Die GLS Energie AG ist an mehreren Wind- und Solarparks in Deutschland beteiligt. Die Tochter der GLS Bank will weitere grüne Energieprojekte kaufen und auch ihre Tätigkeiten im Bereich Projektentwicklung ausbauen. Um diese Vorhaben teilweise zu finanzieren, bietet das Unternehmen eine Anleihe an.

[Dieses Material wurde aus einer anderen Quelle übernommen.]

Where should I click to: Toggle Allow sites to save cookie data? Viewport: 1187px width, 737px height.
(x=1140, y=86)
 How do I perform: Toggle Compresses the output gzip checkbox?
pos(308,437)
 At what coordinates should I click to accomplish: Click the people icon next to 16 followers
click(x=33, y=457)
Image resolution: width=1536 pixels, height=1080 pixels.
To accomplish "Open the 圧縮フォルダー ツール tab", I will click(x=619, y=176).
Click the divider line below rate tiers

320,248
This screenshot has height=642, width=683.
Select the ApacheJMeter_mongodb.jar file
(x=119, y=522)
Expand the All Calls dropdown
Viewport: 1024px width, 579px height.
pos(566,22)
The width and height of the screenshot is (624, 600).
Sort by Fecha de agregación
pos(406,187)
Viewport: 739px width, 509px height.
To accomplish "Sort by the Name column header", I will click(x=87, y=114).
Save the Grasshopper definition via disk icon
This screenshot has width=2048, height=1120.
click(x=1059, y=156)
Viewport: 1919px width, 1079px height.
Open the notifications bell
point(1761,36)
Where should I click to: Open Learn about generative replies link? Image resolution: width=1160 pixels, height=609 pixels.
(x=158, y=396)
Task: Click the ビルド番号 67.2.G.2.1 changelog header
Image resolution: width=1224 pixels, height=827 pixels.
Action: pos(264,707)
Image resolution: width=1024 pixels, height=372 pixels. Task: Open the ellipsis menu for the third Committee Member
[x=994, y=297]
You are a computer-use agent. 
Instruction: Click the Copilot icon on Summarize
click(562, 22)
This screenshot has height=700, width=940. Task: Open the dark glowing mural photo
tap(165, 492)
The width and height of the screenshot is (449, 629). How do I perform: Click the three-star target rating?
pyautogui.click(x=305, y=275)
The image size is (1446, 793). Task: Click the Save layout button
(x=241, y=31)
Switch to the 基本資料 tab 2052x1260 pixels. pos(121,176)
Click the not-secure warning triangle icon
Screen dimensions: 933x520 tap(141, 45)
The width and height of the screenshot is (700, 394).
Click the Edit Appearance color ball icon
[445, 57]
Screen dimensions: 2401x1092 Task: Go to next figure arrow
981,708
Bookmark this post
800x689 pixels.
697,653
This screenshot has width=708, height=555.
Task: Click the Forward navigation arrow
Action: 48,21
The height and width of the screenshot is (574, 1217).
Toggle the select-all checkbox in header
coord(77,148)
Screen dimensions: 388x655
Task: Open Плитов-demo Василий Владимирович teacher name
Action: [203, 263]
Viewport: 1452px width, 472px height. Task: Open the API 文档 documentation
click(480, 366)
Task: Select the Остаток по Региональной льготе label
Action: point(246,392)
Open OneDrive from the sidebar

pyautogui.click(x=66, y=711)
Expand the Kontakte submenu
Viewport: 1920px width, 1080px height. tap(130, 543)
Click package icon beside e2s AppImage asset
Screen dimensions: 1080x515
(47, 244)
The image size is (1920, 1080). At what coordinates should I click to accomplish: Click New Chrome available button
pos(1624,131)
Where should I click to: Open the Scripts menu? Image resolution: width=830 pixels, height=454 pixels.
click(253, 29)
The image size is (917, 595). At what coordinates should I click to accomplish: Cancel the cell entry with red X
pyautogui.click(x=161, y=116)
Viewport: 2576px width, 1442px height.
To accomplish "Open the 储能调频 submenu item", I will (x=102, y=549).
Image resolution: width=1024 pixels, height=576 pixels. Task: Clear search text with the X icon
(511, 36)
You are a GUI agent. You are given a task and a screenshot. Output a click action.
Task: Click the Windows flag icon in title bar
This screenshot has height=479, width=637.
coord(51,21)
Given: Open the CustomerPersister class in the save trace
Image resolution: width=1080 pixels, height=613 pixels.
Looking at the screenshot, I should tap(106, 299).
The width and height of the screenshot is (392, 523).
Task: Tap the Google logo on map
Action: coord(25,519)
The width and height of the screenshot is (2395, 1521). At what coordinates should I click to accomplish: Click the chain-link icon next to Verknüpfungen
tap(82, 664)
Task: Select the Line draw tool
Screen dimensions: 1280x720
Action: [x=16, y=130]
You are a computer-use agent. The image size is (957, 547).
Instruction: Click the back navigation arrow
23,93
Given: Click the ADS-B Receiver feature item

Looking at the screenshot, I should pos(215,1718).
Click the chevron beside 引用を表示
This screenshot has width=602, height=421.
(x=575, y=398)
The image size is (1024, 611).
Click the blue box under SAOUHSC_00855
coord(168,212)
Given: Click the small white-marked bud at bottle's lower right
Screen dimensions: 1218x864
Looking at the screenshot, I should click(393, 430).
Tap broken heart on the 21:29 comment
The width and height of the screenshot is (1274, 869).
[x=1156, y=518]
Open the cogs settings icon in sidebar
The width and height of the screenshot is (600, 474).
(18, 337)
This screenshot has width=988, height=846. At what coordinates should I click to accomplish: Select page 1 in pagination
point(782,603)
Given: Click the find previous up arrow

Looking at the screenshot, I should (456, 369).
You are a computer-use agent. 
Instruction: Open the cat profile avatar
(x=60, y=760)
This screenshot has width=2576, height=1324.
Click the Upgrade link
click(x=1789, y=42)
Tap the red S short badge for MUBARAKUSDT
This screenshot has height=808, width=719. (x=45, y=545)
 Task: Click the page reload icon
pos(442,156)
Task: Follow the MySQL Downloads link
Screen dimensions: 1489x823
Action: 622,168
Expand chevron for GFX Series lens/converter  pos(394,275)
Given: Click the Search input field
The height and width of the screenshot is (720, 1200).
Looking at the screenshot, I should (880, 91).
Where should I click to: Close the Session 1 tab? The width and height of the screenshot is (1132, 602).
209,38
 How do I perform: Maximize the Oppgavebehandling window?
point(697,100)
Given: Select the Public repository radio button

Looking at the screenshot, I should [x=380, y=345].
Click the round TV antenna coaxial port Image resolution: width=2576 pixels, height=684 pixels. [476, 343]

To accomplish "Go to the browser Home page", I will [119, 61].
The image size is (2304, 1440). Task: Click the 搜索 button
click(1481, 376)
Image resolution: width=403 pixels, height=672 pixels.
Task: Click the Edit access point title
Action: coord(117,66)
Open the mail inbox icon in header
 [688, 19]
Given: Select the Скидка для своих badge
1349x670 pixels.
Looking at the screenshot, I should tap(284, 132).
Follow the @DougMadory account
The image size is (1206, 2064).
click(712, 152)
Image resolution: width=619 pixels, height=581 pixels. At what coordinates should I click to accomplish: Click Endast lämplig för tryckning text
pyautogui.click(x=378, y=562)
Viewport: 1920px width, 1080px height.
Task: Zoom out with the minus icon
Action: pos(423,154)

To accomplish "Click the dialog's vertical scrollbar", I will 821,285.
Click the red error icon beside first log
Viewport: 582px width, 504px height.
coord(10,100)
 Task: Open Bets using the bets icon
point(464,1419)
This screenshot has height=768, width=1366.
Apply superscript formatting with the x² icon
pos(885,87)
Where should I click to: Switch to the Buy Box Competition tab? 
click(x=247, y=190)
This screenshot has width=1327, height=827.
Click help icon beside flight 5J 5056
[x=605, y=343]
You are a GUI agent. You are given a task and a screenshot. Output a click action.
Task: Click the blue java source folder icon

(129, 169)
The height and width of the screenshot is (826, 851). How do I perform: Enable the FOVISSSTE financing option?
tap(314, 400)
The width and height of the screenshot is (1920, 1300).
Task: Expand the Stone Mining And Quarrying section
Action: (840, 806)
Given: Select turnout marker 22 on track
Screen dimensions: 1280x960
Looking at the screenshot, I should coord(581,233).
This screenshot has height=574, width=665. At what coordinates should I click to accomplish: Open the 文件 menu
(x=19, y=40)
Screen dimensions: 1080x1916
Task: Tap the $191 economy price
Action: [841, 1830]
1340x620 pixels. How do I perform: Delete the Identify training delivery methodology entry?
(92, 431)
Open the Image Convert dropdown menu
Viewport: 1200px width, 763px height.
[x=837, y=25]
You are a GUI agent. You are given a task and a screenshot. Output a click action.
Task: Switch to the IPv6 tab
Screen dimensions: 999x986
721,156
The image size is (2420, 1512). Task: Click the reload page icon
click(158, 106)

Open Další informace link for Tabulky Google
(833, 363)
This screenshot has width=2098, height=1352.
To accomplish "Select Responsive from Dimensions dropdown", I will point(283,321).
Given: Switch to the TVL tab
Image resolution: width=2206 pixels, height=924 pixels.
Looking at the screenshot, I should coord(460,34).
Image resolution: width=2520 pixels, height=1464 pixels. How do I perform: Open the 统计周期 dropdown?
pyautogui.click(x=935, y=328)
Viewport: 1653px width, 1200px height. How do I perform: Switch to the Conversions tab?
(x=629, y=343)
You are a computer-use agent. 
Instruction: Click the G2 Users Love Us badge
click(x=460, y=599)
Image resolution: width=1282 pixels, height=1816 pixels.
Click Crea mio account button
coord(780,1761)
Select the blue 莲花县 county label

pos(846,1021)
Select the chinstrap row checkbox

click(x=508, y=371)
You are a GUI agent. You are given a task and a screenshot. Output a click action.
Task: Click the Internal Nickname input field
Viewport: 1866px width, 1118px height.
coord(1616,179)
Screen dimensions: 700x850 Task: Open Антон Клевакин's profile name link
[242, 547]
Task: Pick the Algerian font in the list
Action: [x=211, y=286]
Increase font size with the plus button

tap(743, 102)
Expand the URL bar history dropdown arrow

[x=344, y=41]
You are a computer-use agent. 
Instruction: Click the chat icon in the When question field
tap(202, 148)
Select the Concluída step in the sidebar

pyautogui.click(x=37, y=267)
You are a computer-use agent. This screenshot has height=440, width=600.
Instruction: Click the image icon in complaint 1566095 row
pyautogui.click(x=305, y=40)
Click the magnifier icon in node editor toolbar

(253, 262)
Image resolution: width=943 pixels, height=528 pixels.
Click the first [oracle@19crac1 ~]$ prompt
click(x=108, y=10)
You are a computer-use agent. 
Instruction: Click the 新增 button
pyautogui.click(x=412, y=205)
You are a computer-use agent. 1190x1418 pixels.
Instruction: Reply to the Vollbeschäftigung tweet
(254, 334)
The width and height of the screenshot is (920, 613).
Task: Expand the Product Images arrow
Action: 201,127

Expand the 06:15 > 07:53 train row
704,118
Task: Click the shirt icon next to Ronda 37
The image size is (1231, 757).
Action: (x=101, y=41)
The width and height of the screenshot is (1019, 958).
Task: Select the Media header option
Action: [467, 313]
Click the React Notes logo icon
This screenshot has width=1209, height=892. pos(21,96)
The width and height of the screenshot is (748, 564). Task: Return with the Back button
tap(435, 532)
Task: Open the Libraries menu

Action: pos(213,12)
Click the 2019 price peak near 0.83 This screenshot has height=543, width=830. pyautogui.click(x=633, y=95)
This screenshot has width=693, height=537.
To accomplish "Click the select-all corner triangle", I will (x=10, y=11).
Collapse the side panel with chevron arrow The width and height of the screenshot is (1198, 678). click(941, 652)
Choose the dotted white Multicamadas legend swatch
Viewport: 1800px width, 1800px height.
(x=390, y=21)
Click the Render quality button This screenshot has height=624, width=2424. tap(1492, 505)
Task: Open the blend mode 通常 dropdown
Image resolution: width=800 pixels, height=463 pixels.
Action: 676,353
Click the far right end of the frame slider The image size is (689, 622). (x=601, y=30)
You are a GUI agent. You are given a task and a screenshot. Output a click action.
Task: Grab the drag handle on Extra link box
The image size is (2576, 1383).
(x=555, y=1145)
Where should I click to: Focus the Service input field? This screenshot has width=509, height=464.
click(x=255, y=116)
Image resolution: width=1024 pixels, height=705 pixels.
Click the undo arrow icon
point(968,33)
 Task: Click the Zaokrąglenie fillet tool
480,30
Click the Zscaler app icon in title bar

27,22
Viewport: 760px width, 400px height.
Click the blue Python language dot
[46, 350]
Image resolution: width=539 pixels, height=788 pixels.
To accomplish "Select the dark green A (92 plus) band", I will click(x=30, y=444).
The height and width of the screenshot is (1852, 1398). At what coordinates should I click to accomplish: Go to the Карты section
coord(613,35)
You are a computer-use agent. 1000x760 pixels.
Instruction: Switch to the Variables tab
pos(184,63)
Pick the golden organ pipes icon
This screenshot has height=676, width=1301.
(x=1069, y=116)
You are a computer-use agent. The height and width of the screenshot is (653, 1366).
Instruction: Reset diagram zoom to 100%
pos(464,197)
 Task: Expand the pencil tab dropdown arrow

Der Green Bond 2025 bietet einen Zinssatz von 5,0 Prozent pro Jahr bei einer Laufzeit von sieben Jahren, ein Einstieg ist ab 1.000 Euro möglich. ECOreporter hat das Angebot ausführlich analysiert.
Beim Green Bond 2025 der GLS Energie AG aus Bochum (Emittentin) handelt es sich um Inhaber-Schuldverschreibungen, für die es ein öffentliches Angebot und eine Privatplatzierung gibt. Das Emissionsvolumen der Anleihe beträgt zunächst bis zu 15 Millionen Euro, kann laut Prospekt aber bei entsprechender Nachfrage auf ein unbestimmtes Volumen aufgestockt werden.
Eine Zeichnung des Angebotes ist über die GLS Bank und über die Plattform GLS Crowd möglich. Die Emittentin kann den Green Bond nach ihrer Wahl vorzeitig kündigen, erstmals zum 15. Januar 2030. Beschränkungen für die freie Übertragbarkeit der Schuldverschreibungen bestehen nicht. Einen Börsenhandel der Anleihe plant die Emittentin aber nicht.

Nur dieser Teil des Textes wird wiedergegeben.